In [12]:
# basics
import networkx as nx
import matplotlib.pyplot as plt

# PySpark
from pyspark.context import SparkContext
from pyspark.sql import SparkSession
from pyspark.sql import functions as F
from pyspark.sql.functions import split, col, lit, explode

# graph networks
from graphframes import *

### Big Data Platforms

**Goal of this notebook:** Generate meaningful insights using graph networks.

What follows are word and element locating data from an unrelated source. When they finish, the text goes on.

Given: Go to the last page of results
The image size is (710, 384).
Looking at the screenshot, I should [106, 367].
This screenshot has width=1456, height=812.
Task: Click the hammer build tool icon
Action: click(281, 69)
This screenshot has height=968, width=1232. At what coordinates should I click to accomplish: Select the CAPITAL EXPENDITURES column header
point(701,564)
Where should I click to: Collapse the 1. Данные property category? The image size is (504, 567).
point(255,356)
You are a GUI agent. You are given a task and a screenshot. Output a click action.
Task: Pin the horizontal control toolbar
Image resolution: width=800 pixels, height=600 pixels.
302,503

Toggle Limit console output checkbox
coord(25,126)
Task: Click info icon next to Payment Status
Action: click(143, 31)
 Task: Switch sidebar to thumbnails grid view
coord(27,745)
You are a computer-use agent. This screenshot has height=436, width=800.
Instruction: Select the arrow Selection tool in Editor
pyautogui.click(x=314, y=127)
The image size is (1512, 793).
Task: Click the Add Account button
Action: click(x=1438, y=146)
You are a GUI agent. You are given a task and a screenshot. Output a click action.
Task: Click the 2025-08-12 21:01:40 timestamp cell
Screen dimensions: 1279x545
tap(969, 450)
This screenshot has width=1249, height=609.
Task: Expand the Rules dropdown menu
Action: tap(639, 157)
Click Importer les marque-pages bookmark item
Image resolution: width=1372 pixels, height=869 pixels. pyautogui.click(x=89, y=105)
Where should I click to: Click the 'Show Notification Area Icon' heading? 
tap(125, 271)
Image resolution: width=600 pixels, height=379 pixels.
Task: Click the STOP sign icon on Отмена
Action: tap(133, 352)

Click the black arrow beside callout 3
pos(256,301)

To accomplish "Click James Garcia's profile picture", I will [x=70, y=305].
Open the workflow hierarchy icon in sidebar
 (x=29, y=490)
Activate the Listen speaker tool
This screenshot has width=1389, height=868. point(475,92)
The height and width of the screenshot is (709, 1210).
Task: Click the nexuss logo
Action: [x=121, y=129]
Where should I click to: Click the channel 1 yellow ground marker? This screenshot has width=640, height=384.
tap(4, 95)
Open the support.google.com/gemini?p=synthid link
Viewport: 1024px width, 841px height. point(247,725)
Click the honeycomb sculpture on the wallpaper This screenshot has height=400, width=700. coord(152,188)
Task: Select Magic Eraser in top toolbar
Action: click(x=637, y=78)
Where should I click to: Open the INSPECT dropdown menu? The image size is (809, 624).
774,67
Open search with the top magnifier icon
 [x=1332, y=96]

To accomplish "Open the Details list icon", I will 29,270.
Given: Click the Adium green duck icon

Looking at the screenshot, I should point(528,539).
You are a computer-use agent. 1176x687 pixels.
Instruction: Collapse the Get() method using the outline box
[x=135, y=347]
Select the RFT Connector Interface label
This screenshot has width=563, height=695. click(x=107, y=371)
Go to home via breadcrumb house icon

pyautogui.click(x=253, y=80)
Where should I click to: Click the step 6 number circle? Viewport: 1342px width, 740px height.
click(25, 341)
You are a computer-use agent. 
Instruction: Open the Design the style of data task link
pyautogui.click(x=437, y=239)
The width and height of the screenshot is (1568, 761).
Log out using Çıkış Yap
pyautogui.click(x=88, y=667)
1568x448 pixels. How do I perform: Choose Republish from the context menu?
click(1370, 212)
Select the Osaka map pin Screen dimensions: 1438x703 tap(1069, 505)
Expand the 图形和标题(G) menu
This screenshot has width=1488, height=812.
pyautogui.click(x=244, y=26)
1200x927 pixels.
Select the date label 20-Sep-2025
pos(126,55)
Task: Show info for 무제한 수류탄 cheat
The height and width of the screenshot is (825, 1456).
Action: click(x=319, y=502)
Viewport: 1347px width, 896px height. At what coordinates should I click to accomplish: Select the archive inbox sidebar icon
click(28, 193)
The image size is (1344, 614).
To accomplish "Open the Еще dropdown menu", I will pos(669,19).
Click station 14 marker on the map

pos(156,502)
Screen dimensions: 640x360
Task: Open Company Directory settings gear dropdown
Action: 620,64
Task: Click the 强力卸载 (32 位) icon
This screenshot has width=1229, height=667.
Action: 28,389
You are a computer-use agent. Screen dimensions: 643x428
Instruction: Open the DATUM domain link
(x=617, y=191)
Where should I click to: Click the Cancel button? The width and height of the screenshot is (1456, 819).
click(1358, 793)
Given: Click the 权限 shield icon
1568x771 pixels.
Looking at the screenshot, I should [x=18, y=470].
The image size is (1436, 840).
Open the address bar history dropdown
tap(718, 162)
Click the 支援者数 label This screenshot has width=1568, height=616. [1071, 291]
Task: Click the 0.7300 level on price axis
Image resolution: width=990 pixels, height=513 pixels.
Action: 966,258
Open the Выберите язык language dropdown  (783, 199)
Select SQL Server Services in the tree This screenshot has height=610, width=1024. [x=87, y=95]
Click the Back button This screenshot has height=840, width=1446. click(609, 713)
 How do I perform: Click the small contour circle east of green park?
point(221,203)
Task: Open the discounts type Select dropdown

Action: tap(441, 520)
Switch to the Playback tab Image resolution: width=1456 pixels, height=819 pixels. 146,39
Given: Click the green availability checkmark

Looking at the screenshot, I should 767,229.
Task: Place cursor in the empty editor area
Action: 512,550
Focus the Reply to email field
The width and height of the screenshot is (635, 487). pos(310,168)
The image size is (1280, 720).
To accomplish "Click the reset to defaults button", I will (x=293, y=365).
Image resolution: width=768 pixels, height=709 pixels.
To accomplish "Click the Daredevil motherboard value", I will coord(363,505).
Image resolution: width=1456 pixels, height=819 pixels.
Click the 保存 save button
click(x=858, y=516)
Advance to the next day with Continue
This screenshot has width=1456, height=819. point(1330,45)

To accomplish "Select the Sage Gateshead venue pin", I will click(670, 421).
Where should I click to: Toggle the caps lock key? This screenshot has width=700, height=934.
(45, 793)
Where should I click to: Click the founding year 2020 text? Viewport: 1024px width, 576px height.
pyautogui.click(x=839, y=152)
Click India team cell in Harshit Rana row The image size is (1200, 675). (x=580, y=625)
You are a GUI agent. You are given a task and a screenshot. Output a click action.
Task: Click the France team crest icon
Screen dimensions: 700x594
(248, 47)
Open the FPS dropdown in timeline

### 1. Read necessary data into spark

In [13]:
# start spark session
spark = SparkSession.builder.appName('GraphFramesAPI').getOrCreate()

# increase memory

# cores, executors

# spark context
sc = SparkContext.getOrCreate()

In [14]:
# define location variables
FILE_PATH = "hdfs://nameservice1/user/vvenkatesan/final_project/"
FILE_NAME = "yelp_academic_dataset_user.json"

# load data from hdfs
user = spark.read.json(str(FILE_PATH) + str(FILE_NAME))

# limit data
#user = user.limit(10)

### 2. Create graph

In [15]:
# convert friends to array
user = user.withColumn("friends_array", split(col("friends"), ","))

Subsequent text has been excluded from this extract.